Answer

**step1** Understanding the problem

The problem asks us to simplify the expression $$(6-4i)(-1+6i)$$. This involves multiplying two complex numbers. We need to find the result in the standard form $$a+bi$$.

**step2** Applying the distributive property to the first term

We will multiply each term in the first parenthesis by each term in the second parenthesis. This process is similar to how we multiply two binomials.

First, multiply the real part of the first complex number (6) by each term in the second complex number:

$$6 \times (-1) = -6$$
$$6 \times (6i) = 36i$$
**step3** Applying the distributive property to the second term

Next, multiply the imaginary part of the first complex number (-4i) by each term in the second complex number:

$$(-4i) \times (-1) = 4i$$
$$(-4i) \times (6i) = -24i^2$$
**step4** Combining all the products

Now, we add all the products we found in the previous steps:

$$-6 + 36i + 4i - 24i^2$$
**step5** Simplifying the imaginary unit squared term

We know that the imaginary unit $$i$$ has a special property: $$i^2$$ is defined as -1. We will substitute this value into our expression:

$$-24i^2 = -24 \times (-1) = 24$$
**step6** Grouping like terms

Now, substitute the simplified $$i^2$$ term back into the expression:

$$-6 + 36i + 4i + 24$$

Next, we group the real number terms together and the imaginary number terms together:

$$(-6 + 24) + (36i + 4i)$$
**step7** Performing the addition of real and imaginary parts

Perform the addition for the real parts and the imaginary parts separately:

For the real parts: $$-6 + 24 = 18$$

For the imaginary parts: $$36i + 4i = 40i$$

**step8** Stating the final simplified expression

Combine the simplified real and imaginary parts to get the final simplified expression:

$$18 + 40i$$

> WHAT NEEDS TO BE DONE:
Write out, word for word, the part of the worked solution above from "The problem asks" to "standard form $$a+bi$$.".

[Entries for locating text and elements]
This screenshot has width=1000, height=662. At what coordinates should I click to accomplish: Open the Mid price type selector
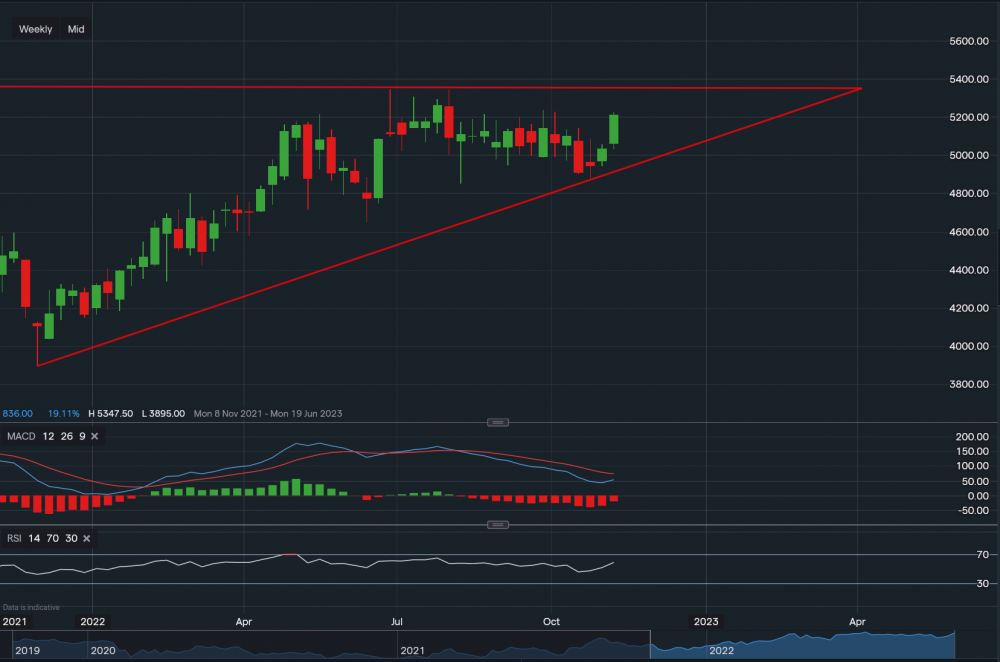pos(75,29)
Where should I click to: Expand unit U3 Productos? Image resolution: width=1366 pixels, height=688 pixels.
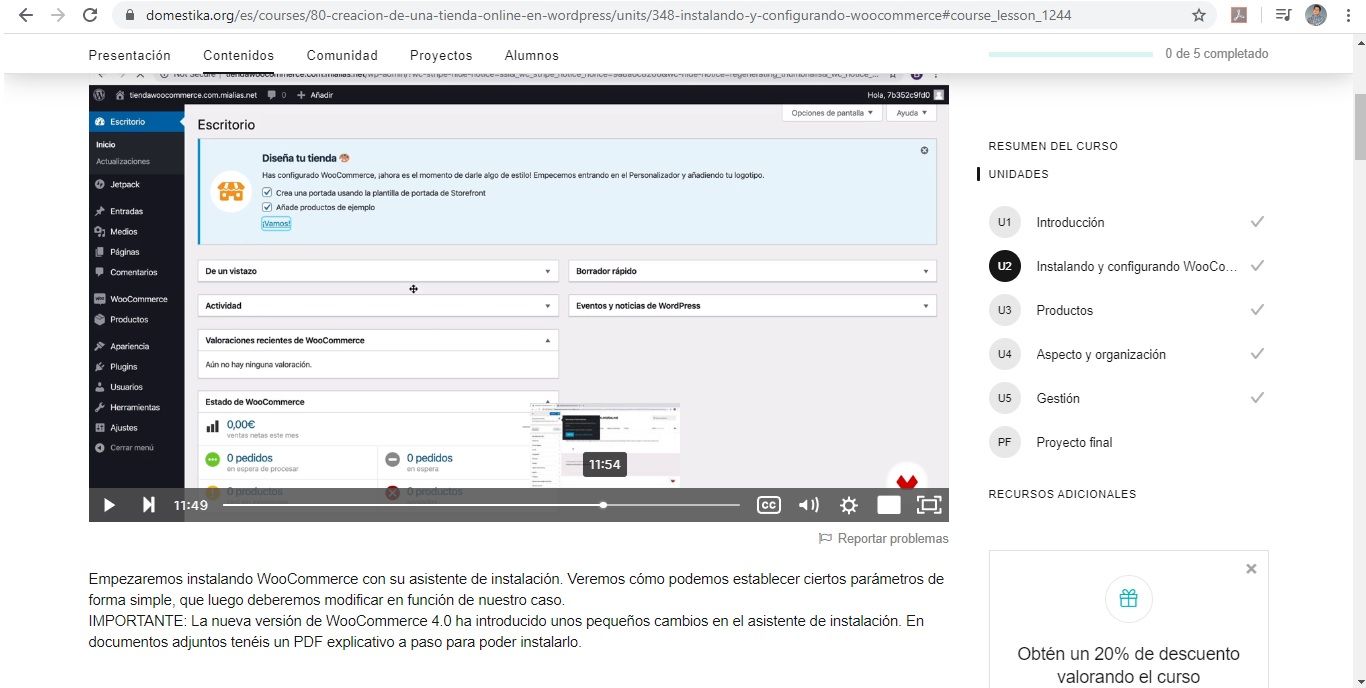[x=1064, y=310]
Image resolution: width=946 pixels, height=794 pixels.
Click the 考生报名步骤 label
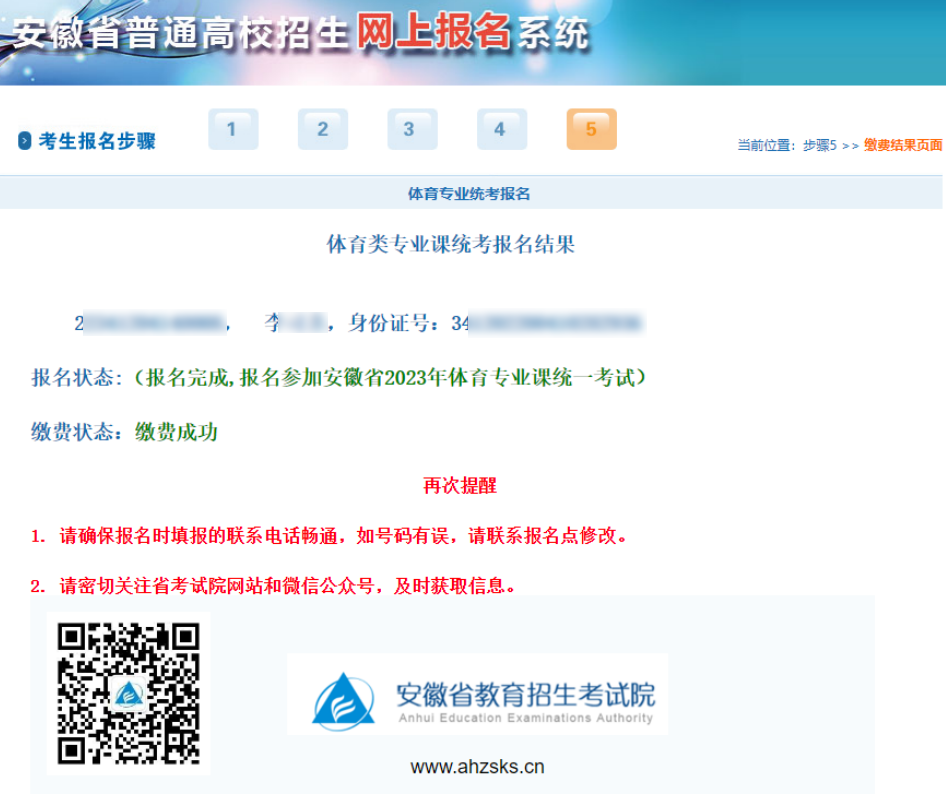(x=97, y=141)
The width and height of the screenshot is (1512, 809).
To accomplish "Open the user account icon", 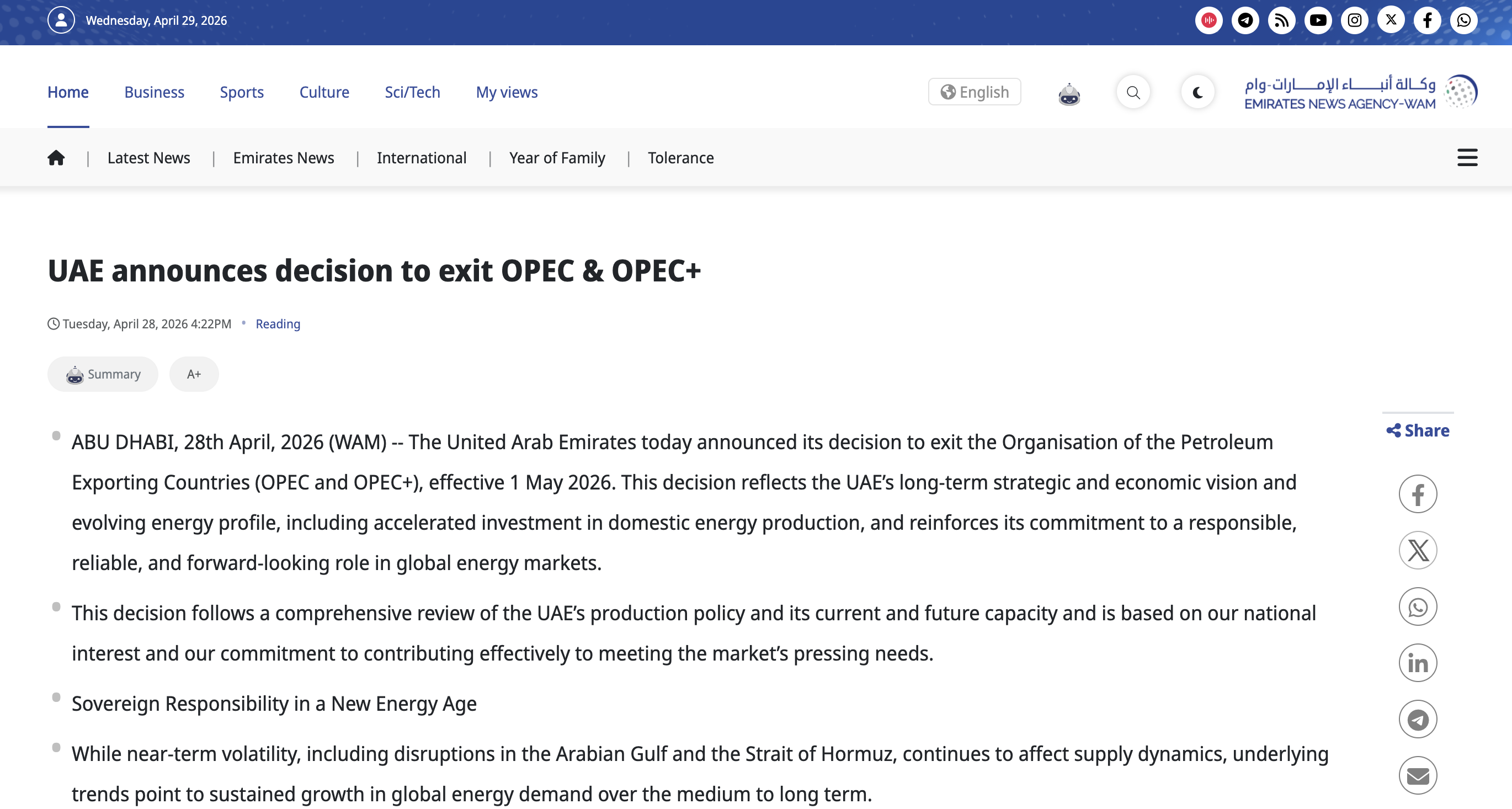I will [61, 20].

> RIGHT ANSWER:
The problem asks us to simplify the expression $$(6-4i)(-1+6i)$$. This involves multiplying two complex numbers. We need to find the result in the standard form $$a+bi$$.